__Instructions to follow__
Treat the line containing "Click the Add" as the last one, and return every line exactly from the first line of the material below up to it.

__Supplied information__
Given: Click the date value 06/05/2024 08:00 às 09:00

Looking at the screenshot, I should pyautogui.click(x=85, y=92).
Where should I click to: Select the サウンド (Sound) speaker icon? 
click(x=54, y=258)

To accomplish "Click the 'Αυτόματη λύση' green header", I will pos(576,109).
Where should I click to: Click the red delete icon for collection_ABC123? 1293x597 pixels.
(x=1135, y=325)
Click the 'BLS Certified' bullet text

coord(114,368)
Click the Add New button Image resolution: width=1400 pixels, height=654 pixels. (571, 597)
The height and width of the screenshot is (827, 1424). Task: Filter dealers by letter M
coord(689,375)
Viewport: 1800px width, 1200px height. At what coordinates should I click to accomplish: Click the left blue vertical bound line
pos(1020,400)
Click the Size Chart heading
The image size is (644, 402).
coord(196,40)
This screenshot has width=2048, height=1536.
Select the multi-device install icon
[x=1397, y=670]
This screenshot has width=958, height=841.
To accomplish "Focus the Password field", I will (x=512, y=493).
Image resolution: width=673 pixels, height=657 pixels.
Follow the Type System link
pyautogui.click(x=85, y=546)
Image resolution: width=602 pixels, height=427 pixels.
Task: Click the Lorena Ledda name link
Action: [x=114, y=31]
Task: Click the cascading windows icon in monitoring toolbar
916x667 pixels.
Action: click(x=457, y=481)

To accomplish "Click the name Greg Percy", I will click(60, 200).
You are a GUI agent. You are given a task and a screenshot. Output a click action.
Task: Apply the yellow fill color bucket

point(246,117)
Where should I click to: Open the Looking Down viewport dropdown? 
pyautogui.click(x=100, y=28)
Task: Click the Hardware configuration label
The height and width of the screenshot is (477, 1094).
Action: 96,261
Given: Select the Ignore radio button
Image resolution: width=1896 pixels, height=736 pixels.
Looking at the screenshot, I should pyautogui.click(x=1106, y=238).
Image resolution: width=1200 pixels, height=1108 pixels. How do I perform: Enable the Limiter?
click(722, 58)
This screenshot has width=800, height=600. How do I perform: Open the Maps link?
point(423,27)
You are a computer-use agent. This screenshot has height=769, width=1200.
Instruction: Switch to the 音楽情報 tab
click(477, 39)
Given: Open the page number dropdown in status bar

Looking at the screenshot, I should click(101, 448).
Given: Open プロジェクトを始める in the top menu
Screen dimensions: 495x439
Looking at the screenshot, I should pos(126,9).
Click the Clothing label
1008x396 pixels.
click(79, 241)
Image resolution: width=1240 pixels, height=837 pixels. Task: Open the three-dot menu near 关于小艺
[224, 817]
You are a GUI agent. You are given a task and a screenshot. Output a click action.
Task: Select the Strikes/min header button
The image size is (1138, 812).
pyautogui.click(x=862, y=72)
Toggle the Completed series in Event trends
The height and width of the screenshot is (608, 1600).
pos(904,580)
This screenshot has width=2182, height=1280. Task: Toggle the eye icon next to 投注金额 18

__Answer section__
Given: Click the date value 06/05/2024 08:00 às 09:00

Looking at the screenshot, I should pyautogui.click(x=85, y=92).
Where should I click to: Select the サウンド (Sound) speaker icon? 
click(x=54, y=258)

To accomplish "Click the 'Αυτόματη λύση' green header", I will pos(576,109).
Where should I click to: Click the red delete icon for collection_ABC123? 1293x597 pixels.
(x=1135, y=325)
Click the 'BLS Certified' bullet text

coord(114,368)
Click the Add New button Image resolution: width=1400 pixels, height=654 pixels. (571, 597)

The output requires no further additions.